Tasks and exercises:
[1] In the article about the sorghum proposal, when will the town hold the public hearing on leasing the land?
[2] Repeat word for word the part of the sorghum article between "Mr. Poirier, who" and "cultivate the land.", inclusive.

Passage to read:

At Monday’s Town Council meeting, renewable energy expert Roland Poirier proposed using five to seven acres on Whitehouse Bay to grow sorghum, a grain used for livestock fodder that can be converted into ethanol.

“The plant would bring a diverse amount of products that would generate enough profit to make it sustainable and put some people to work and step away from our need to rely on foreign oil,” Mr. Poirier said.

Mr. Poirier, who toured the area with Councilman Travis S. McKnight last week, said Whitehouse Bay’s proximity to the St. Lawrence River makes it an ideal place to grow the crop.

Unlike corn grown for ethanol, sorghum does not deplete food sources and is less taxing to the soil because it does not use the same amount of nitrogen, Mr. Poirier said.

Several areas, including Kenya and Israel, are harvesting the crop.

The town will hold a public hearing at 6 p.m. June 20 to discuss leasing the land. Mr. Poirier said he would begin planting as soon as the lease is approved.

If the project is successful, Mr. Poirier said, it could be extended for several years and acres, employing several residents to cultivate the land.

“Worst-case scenario, if the ethanol part of it fails, there is still a grain byproduct that can be marketed and there is still energy from pelletizing the fibers that can be marketed,” Mr. Poirier said.

The sorghum project also could be a step toward a larger goal, said Supervisor Mark Scott.

Town officials are considering a partnership with Sustainable Power and Applied Research Community to develop a renewable energy research facility that would focus on power generation, energy efficiency and resource sustainability using the area’s natural resources at Whitehouse Bay.

“It’s just a concept at this point, but it’s the idea that this area down at Whitehouse Bay would be an area that would foster renewable projects with the intent of coming up with products that could be manufactured somewhere in the north country. It could be Massena, Ogdensburg or Potsdam; it doesn’t have to be Waddington,” Mr. Scott said.

The proposed research complex could range from 100,000 to 150,000 square feet, with up to 50 to 100 academic, professional and support personnel to be located on the site within three years of opening.

Long-term, high-paying jobs could come to the town, Mr. Scott said.

The town would have to seek up to $45,000 to $65,000 from the state to fund the plan.

Given data:
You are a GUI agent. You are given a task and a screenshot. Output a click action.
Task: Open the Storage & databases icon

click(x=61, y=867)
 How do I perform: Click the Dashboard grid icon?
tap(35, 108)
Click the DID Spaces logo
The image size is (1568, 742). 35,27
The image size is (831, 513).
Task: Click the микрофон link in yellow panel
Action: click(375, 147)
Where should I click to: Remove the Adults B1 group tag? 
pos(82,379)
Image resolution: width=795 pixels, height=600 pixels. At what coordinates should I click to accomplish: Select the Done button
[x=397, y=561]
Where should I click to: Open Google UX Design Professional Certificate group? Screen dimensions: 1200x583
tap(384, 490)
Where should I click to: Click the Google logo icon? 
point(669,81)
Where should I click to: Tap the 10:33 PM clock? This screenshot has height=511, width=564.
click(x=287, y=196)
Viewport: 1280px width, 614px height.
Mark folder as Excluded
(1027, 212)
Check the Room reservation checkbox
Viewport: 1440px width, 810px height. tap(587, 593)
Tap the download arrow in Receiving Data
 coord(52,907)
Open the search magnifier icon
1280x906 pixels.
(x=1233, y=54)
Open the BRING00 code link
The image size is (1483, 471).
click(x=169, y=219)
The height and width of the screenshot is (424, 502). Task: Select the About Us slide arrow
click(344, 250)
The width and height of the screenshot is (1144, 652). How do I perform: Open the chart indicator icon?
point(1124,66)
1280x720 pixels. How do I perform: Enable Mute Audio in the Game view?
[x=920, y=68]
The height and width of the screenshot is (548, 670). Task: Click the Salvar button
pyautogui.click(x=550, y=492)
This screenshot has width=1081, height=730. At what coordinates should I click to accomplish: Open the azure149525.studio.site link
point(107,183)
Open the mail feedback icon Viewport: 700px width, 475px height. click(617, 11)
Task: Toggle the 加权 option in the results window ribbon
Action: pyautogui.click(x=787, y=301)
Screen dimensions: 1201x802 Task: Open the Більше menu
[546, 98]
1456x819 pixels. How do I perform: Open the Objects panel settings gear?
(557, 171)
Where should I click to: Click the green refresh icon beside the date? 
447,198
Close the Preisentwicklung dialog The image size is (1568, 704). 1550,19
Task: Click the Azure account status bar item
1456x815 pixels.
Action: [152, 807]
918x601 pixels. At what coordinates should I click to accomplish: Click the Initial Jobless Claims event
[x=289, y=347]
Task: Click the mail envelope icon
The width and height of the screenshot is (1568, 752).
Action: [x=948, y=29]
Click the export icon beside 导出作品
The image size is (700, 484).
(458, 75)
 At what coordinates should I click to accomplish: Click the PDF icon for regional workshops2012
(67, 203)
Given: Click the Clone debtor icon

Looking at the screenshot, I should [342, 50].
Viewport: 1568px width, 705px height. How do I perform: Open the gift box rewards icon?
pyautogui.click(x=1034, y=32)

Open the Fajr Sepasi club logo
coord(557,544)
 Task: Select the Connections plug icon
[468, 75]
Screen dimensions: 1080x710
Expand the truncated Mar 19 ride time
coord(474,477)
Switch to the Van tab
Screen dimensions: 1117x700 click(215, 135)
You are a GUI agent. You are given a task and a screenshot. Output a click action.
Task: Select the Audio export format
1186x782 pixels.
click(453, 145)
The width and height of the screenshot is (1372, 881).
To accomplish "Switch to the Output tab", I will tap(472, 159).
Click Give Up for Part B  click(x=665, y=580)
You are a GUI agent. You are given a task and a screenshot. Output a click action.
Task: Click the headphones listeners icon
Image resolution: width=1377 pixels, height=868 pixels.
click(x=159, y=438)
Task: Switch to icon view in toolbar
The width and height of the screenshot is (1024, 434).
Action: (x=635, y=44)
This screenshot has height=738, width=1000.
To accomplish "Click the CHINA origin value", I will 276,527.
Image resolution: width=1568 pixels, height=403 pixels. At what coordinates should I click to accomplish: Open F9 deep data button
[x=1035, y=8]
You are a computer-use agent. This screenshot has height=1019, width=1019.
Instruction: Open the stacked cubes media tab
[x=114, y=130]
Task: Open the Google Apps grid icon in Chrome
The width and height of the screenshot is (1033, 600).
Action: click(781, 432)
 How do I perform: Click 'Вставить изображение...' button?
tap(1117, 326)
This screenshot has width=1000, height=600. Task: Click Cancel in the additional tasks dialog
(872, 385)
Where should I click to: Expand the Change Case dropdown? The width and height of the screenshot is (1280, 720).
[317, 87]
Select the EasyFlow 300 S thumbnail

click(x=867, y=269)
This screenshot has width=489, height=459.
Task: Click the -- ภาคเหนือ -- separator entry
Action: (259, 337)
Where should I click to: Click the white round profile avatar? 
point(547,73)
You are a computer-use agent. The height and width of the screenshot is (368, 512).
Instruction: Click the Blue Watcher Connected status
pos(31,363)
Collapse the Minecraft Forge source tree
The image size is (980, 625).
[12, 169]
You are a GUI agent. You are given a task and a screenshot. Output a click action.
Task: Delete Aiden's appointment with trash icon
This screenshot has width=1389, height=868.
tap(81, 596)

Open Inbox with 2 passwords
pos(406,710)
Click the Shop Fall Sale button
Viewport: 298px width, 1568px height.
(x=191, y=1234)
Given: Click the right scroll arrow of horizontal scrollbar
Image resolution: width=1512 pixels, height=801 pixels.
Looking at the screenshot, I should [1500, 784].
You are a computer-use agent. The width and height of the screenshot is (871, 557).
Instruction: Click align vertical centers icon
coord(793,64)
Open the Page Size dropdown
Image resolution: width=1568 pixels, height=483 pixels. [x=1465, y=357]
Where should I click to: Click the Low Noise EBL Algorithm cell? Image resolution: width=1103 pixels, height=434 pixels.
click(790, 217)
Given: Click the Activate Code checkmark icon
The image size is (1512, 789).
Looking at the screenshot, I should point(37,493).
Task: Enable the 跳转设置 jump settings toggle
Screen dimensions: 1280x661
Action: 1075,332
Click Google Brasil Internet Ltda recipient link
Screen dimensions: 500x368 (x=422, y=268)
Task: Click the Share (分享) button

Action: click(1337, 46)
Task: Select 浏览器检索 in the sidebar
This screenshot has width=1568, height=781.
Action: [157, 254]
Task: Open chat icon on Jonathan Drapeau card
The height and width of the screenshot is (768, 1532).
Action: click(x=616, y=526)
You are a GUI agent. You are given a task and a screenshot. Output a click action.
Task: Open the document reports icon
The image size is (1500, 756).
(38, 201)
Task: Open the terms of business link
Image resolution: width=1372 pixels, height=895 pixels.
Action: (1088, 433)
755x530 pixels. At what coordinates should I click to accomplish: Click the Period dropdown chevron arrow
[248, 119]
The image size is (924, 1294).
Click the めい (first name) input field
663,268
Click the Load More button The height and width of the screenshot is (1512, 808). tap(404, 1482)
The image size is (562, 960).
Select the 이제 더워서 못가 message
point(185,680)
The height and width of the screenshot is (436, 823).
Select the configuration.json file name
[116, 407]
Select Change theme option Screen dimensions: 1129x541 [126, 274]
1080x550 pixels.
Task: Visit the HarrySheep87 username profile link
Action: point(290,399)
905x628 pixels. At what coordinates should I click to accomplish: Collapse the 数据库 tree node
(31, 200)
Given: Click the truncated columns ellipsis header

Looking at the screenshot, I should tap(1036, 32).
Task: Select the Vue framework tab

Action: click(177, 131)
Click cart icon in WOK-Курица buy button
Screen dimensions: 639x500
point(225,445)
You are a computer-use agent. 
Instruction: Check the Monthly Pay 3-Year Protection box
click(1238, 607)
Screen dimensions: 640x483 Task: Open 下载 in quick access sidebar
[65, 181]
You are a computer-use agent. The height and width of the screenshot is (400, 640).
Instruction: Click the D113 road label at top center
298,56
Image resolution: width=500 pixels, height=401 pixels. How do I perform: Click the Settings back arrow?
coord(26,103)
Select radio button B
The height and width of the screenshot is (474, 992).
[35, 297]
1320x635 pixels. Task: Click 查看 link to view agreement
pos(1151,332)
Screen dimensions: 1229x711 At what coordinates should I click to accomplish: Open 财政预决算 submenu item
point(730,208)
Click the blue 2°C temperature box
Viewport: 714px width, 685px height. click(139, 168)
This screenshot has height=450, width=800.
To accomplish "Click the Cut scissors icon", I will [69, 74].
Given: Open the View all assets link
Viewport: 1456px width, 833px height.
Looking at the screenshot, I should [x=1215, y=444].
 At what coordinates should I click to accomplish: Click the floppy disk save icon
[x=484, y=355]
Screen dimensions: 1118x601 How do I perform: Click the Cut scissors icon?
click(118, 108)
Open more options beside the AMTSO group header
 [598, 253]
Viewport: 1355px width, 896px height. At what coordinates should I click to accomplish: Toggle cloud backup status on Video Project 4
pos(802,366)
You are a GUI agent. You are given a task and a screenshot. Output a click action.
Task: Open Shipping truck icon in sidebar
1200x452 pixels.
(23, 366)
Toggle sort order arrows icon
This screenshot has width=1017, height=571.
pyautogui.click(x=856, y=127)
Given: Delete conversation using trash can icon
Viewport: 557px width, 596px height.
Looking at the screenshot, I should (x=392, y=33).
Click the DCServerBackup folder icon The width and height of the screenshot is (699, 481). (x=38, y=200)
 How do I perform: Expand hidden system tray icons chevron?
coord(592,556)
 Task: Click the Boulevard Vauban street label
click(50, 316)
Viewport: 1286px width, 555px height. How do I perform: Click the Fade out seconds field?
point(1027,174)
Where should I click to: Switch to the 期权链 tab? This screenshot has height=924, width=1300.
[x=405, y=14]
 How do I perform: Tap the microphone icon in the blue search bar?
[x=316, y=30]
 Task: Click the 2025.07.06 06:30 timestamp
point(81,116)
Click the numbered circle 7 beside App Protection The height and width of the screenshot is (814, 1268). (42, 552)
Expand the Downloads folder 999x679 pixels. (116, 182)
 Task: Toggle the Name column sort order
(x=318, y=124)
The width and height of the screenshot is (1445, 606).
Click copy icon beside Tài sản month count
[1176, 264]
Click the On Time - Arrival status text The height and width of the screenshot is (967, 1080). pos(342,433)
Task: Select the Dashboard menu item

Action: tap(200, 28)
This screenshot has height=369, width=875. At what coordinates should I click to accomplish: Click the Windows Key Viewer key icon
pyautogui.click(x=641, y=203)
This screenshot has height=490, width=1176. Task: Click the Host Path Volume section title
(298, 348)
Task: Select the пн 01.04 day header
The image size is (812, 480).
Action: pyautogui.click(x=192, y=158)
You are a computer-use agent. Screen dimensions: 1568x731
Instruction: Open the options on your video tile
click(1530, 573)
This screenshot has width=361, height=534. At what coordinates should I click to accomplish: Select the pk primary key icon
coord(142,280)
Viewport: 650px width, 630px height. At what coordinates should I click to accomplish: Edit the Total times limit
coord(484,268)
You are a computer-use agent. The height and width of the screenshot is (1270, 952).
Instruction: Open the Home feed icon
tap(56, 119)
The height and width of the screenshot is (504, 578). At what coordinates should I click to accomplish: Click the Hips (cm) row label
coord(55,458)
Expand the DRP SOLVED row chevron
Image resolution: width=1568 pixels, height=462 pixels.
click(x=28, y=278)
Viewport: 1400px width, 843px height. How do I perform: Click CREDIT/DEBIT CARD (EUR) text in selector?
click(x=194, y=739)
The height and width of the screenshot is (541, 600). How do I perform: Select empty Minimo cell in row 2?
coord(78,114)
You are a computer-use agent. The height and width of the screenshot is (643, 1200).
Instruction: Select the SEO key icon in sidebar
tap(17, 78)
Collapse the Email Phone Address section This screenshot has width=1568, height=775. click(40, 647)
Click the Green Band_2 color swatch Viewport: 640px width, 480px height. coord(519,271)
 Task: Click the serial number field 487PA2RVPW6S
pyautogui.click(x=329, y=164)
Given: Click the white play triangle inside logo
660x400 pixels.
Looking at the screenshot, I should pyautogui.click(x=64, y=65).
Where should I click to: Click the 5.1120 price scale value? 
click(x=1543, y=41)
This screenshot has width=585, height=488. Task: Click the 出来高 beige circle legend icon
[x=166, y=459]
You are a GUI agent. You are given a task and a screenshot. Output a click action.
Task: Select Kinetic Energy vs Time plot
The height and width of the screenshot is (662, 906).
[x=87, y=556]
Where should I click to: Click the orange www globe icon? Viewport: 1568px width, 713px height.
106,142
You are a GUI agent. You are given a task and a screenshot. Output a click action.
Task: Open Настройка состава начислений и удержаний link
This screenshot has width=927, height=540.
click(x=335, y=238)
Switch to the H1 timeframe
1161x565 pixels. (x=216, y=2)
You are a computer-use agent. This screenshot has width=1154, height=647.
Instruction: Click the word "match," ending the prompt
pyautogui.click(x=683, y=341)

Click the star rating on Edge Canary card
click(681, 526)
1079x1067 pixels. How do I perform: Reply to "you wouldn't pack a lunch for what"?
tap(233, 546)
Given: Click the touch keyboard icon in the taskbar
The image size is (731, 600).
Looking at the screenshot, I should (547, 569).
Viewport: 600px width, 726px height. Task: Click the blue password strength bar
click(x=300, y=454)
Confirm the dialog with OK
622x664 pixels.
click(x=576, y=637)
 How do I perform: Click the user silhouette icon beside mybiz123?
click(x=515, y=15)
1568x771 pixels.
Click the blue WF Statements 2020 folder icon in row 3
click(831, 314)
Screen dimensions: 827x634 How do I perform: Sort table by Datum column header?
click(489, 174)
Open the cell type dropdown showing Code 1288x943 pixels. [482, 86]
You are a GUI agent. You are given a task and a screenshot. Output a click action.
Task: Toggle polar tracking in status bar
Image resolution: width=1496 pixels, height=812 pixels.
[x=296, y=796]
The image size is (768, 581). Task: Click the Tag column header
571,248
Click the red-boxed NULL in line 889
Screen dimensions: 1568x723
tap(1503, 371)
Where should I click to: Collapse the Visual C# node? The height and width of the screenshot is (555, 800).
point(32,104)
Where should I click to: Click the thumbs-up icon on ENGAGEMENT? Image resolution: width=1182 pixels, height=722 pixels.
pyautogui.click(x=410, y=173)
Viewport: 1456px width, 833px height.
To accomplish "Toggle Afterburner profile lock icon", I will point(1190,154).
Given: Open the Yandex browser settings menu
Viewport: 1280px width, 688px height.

Results of the exercise:
[1] At 6 p.m. on June 20.

[2]
Mr. Poirier, who toured the area with Councilman Travis S. McKnight last week, said Whitehouse Bay’s proximity to the St. Lawrence River makes it an ideal place to grow the crop.

Unlike corn grown for ethanol, sorghum does not deplete food sources and is less taxing to the soil because it does not use the same amount of nitrogen, Mr. Poirier said.

Several areas, including Kenya and Israel, are harvesting the crop.

The town will hold a public hearing at 6 p.m. June 20 to discuss leasing the land. Mr. Poirier said he would begin planting as soon as the lease is approved.

If the project is successful, Mr. Poirier said, it could be extended for several years and acres, employing several residents to cultivate the land.